Pendidikan merupakan suatu prioritas bagi kebanyakan orang
untuk mencapai kualitas hidup yang baik serta memperoleh kesuksesan.
Menurut UU No. 20 Tahun 2003, Pendidikan adalah usaha sadar dan terencana untuk mewujudkan
suasana belajar dan proses pembelajaran agar peserta didik secara
aktif mengembangkan potensi dirinya untuk memiliki kekuatan spiritual
keagamaan, pengendalian diri, kepribadian, kecerdasan, akhlak mulia, serta
keterampilan yang diperlukan dirinya, masyarakat, bangsa dan negara. Dari
definisi di atas sudah jelas bahwa pendidikan itu sangat penting. Sehingga
mayoritas masyarakat sudah banyak menempuh pendidikan dengan berbagai macam.

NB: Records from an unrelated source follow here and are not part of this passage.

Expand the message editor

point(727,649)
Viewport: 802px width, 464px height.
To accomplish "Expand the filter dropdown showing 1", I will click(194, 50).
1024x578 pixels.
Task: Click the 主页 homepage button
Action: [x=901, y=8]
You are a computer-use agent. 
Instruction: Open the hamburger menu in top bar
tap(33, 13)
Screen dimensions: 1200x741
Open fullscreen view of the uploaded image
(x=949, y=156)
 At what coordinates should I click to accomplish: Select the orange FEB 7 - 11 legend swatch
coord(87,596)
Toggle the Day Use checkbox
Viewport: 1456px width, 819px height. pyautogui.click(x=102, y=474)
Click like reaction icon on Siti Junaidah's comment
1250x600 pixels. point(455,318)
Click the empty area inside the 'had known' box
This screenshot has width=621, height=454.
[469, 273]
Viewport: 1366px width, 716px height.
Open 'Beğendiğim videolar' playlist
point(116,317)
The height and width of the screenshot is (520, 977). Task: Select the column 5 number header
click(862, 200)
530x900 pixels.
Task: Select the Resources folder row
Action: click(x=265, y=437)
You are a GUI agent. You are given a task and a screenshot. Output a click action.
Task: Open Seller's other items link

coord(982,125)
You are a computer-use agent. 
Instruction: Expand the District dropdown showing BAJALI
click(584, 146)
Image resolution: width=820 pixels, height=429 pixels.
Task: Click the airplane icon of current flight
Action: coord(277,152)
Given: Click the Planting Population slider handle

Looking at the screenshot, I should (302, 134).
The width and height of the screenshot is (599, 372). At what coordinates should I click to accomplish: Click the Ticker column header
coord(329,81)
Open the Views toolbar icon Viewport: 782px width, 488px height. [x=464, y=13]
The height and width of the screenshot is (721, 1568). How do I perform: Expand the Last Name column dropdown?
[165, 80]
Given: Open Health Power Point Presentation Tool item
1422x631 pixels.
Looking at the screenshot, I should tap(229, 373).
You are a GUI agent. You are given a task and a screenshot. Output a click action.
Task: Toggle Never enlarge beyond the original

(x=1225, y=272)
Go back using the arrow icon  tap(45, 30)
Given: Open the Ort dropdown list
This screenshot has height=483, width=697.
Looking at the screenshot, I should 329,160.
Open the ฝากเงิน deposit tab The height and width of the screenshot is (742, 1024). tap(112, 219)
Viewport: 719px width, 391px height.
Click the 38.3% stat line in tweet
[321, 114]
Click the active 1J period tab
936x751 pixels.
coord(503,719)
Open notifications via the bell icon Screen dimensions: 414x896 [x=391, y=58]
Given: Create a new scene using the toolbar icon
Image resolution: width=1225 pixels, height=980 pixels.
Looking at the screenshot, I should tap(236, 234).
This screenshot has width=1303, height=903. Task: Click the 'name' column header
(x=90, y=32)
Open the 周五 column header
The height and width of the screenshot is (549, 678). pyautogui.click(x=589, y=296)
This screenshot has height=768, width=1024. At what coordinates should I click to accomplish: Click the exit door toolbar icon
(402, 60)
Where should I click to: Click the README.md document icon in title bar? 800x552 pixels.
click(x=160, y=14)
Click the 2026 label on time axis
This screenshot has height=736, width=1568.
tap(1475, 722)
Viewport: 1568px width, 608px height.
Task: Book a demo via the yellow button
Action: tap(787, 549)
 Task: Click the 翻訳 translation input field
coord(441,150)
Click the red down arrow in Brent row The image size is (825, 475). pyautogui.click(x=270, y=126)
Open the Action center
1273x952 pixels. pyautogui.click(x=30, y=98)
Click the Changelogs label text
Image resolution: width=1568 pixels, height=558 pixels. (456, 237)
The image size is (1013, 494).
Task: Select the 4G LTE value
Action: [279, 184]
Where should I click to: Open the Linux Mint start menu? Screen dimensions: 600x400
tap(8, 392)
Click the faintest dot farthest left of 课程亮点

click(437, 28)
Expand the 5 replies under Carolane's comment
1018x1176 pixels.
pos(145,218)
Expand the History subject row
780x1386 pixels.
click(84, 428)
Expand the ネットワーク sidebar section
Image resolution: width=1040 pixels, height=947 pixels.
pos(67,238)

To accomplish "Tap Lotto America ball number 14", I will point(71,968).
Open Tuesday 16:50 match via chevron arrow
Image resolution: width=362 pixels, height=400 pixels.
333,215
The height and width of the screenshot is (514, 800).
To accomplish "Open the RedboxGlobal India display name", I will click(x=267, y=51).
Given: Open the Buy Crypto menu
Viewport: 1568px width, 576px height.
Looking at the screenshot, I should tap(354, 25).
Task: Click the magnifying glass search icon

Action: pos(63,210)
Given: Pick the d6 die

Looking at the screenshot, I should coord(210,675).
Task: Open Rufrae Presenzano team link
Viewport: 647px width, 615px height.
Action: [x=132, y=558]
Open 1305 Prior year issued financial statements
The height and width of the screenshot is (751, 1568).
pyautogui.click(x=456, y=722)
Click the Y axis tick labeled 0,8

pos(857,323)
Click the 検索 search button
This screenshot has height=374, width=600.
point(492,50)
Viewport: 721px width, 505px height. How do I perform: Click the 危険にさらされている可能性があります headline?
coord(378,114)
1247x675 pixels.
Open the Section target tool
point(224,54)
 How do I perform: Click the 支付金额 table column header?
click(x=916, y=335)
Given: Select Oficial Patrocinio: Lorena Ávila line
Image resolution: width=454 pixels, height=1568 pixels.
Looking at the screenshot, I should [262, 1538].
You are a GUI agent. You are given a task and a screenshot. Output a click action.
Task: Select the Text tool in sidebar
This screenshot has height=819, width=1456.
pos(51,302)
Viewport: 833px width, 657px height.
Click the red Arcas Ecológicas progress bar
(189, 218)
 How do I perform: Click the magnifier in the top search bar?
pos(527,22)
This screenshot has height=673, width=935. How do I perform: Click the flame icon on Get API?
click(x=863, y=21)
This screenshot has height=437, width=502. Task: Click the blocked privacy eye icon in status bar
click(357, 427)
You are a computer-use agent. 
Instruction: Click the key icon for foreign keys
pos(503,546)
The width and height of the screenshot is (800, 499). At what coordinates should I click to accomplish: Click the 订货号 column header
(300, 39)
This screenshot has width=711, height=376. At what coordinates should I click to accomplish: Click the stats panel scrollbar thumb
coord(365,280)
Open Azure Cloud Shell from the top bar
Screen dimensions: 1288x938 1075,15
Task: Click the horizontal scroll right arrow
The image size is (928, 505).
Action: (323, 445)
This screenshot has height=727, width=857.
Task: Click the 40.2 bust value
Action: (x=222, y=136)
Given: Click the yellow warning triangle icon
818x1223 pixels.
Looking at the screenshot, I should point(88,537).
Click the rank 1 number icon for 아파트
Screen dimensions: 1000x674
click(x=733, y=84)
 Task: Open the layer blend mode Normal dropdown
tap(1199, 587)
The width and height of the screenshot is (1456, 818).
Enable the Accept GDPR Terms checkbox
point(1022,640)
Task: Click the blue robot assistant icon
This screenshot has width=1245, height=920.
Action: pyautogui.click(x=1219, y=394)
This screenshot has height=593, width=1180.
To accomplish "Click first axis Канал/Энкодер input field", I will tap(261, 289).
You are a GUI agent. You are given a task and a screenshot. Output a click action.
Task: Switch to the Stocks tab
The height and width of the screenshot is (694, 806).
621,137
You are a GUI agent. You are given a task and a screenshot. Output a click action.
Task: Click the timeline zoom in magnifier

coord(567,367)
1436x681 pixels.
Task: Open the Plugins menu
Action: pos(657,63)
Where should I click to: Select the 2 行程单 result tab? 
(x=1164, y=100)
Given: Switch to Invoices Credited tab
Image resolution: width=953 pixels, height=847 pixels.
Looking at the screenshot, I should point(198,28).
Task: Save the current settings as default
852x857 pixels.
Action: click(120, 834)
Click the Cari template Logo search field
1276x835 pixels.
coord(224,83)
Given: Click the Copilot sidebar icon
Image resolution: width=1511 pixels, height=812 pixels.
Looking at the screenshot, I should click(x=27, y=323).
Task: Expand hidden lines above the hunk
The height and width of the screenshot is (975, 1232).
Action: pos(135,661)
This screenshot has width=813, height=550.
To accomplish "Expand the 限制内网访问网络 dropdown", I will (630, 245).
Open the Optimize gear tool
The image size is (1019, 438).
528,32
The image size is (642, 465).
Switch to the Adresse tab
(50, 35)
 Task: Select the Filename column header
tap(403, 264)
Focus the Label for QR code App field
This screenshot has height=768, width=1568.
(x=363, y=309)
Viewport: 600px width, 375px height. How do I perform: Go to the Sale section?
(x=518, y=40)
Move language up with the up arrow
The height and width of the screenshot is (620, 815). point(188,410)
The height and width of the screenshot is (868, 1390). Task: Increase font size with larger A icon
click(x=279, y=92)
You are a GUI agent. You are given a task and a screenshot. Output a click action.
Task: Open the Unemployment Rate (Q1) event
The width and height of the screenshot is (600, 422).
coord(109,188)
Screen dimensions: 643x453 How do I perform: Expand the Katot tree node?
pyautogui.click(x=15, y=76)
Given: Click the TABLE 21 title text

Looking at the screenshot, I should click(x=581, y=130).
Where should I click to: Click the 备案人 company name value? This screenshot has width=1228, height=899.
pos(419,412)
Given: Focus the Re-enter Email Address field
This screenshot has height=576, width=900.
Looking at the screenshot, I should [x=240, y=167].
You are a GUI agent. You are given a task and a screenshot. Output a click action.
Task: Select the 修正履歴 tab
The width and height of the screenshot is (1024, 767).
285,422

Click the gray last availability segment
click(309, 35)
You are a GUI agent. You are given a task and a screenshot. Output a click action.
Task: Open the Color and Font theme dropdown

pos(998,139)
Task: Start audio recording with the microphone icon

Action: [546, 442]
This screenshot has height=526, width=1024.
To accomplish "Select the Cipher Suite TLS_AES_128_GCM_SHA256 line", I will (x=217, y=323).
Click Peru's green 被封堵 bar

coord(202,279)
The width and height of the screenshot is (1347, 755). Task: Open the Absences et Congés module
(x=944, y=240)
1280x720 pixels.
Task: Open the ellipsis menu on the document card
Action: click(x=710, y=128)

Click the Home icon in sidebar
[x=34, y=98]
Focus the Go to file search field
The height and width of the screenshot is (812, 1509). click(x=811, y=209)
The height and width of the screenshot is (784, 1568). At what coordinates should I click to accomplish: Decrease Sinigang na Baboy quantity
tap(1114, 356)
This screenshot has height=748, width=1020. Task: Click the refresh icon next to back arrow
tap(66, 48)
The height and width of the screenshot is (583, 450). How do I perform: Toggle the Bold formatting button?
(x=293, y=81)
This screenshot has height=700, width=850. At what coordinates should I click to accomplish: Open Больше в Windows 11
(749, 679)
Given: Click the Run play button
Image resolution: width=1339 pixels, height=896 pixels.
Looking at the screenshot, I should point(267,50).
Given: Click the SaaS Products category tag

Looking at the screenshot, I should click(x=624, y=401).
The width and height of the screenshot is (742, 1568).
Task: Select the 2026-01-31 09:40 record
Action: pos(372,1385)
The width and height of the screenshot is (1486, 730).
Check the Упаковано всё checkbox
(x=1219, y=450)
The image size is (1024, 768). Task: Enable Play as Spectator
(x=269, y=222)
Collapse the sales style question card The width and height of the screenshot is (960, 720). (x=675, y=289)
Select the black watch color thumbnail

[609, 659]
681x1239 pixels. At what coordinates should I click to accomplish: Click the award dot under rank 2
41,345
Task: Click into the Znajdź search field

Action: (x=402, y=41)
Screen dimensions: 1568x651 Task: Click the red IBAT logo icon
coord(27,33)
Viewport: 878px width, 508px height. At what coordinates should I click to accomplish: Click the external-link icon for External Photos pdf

Pendidikan itu sendiri terdiri dari 3 macam. Yaitu pendidikan
formal, nonformal dan informal. Pendidikan Formal adalah
pendidikan yang diselenggarakan di sekolah dan bersifat resmi, memiliki jenjang
tertentu misalnya; TK,SD, SMP, SMA, Perguruan Tinggi, ijazah yang diperoleh
memiliki nilai dan mempunyai kurikulum dan Sistemnya terstruktur. Pendidikan
Nonformal adalah pendidikan yang berlangsung dimasyarakat, bersifat
resmi dan ada juga yang tidak bersifat resmi, tidak memiliki jenjang tertentu,
dapat diikuti oleh segala usia, mendapatkan sertifikat, dan mendapat ijazah.
Sementara Pendidikan Informal adalah pendidikan
yang diberikan oleh orangtua dan masyarakat, yang mengutamakan nilai etika,
moral dan norma.bersifat tidak resmi, biasanya berupa nasihat lisan dan
perbuatan.Tidak terpaku pada jenjang tertentu dan tidak terpaku pada jenis
pendidikan tertentu. Itulah sekilas pengertian umum dari pendidikan dan
macam-macam pendidikan. Namun, di karya ilmiah ini saya akan membahas tentang
menempuh pendidikan melalui pembelajaran jarak jauh atau yang di kenal dengan
istilah PJJ.
Pengertian
PJJ
Pembelajaran
jarak jauh (PJJ) adalah sekumpulan metode pengajaran dimana aktivitas dosenan
dilaksanakan secara terpisah dari aktivitas belajar. Pemisahan kedua kegiatan
tersebut dapat berupa jarak fisik, misalnya karena peserta ajar bertempat
tinggal jauh dari lokasi institusi pendidikan. Pemisahan dapat pula jarak
non-fisik yaitu berupa keadaan yang memaksa seseorang yang tempat tinggalnya
dekat dari lokasi institusi pendidikan namun tidak dapat mengikuti kegiatan
pembelajaran di institusi tersebut. Keterpisahan kegiatan dosenan dari kegiatan
belajar adalah ciri yang khas dari PJJ. Selain itu dalam PJJ juga menggunakan
bermacam metode pembelajaran yang dikomunikasikan melalui media.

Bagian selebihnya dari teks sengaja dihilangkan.